* **DESCRIPTION OF THE TASK**
Update the records from the line containing "Click the video" through the line containing "will pyautogui.click(x=499, y=704).", inclusive, replacing "progress slider" with "seek bar" and leaving everything else unchanged. Give these lines in full with the change applied.

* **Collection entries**

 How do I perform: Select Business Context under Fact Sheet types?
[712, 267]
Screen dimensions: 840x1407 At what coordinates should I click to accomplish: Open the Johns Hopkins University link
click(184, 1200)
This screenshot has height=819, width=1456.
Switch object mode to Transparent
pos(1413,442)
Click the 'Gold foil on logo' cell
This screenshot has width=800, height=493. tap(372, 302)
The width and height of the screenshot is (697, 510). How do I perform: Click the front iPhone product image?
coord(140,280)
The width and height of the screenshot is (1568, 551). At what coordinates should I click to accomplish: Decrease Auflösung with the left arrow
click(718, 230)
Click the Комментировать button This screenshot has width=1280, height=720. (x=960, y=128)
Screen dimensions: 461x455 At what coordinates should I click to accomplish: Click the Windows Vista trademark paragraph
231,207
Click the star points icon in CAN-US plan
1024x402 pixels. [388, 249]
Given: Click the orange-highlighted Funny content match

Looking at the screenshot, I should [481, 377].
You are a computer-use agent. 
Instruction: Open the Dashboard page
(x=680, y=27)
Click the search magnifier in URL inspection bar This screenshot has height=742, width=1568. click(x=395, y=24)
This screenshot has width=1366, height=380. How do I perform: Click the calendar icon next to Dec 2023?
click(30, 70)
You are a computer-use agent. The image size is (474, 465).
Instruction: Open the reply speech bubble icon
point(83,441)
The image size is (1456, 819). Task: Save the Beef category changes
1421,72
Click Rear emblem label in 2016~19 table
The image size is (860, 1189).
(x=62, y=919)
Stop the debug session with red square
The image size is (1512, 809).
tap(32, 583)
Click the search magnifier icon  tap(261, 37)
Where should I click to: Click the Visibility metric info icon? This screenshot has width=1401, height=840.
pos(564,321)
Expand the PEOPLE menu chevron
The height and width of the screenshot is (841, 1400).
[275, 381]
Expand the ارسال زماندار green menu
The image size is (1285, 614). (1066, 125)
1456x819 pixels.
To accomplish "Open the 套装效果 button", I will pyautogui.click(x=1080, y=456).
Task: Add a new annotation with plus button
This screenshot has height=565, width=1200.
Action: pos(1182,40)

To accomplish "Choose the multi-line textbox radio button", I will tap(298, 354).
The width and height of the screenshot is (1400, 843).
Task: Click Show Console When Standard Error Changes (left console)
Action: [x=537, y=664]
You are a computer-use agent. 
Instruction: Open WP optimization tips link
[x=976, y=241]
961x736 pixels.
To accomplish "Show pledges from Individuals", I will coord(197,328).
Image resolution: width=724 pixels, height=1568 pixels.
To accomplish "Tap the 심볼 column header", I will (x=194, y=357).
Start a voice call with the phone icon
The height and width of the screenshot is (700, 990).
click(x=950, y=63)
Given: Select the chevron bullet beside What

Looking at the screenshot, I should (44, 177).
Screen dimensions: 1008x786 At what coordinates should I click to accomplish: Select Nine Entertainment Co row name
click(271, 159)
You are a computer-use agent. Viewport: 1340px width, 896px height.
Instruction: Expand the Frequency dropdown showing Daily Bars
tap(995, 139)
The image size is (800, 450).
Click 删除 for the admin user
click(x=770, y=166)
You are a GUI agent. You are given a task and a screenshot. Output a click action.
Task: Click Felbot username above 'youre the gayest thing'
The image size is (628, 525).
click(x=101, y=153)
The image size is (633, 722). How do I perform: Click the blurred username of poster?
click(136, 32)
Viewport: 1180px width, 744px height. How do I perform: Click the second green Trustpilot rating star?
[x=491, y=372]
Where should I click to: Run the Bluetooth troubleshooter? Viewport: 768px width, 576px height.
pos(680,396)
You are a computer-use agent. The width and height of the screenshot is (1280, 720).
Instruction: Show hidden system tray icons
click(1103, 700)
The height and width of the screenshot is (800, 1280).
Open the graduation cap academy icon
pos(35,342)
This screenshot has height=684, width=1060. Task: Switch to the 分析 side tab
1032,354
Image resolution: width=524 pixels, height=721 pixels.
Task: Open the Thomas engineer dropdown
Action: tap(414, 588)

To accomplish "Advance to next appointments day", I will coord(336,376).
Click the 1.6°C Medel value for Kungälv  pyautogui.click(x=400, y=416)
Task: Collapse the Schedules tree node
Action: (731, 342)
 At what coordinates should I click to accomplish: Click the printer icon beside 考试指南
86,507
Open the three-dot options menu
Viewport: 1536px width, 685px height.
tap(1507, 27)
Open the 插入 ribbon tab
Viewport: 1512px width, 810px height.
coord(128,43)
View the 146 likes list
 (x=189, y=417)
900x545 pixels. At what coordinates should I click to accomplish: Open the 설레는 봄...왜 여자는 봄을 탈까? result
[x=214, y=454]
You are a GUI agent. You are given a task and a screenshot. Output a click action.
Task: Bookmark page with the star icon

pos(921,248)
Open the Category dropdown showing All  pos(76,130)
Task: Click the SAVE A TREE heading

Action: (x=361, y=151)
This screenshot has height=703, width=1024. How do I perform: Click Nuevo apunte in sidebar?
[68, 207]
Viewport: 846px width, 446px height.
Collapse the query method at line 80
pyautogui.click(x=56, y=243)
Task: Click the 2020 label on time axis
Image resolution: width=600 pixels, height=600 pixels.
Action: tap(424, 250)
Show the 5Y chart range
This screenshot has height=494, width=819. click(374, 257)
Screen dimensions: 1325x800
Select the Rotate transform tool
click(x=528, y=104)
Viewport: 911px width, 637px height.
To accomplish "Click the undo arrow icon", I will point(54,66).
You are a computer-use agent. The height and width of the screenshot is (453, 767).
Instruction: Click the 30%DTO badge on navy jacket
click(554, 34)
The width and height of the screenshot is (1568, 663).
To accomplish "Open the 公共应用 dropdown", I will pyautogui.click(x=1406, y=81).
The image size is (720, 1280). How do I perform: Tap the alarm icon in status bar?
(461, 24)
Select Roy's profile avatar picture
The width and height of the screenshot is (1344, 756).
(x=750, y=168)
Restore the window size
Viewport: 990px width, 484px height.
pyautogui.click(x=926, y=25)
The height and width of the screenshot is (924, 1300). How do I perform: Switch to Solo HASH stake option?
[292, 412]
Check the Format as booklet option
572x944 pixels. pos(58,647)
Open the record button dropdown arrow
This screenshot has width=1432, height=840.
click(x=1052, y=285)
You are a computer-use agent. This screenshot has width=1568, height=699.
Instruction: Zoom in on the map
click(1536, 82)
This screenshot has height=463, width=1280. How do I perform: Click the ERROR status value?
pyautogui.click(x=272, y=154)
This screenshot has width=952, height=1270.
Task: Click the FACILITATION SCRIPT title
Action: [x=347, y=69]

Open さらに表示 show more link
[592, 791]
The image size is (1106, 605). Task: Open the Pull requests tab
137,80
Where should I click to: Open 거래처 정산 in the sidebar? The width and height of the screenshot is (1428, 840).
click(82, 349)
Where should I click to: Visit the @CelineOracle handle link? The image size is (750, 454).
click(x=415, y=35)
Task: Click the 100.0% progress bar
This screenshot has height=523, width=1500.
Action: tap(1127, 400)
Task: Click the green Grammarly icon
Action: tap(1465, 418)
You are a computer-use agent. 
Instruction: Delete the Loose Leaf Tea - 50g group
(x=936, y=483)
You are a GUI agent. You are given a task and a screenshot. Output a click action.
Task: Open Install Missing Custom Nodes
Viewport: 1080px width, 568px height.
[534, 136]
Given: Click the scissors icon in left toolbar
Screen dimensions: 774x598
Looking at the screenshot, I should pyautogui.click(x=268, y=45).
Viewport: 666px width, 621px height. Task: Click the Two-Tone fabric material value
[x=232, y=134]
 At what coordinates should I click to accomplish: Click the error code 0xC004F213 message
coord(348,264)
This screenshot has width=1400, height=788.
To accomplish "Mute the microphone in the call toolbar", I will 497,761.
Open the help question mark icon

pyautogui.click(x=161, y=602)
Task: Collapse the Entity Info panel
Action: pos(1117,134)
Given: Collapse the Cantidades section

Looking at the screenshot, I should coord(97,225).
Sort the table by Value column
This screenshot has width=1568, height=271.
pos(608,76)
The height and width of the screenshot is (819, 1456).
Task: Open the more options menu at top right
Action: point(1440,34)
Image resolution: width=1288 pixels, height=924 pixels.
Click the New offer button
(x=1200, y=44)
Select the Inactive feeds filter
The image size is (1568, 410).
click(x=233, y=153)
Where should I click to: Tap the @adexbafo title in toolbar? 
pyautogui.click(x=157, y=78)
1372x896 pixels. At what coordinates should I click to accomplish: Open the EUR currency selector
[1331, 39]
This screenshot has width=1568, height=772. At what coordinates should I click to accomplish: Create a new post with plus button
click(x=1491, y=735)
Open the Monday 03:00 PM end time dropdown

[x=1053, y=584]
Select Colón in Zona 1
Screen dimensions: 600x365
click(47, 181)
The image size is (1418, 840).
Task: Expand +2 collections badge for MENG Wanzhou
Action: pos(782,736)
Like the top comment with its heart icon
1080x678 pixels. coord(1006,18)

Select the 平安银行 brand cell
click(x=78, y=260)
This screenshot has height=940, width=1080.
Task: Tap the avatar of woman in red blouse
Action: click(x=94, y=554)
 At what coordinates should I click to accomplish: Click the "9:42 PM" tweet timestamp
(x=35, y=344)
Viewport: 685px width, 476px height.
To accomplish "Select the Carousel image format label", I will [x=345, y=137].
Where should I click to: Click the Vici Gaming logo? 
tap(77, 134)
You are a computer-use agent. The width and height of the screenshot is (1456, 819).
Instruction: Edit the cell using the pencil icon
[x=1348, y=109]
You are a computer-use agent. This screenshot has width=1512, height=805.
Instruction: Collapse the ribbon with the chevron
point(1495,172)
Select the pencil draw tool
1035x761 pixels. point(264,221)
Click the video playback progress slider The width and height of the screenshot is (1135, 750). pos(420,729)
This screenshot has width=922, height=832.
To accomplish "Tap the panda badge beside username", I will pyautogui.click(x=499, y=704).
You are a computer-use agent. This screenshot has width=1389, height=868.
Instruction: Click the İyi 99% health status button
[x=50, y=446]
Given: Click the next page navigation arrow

* **IN RESPONSE**
Click the video playback seek bar The width and height of the screenshot is (1135, 750). pos(420,729)
This screenshot has width=922, height=832.
To accomplish "Tap the panda badge beside username", I will pyautogui.click(x=499, y=704).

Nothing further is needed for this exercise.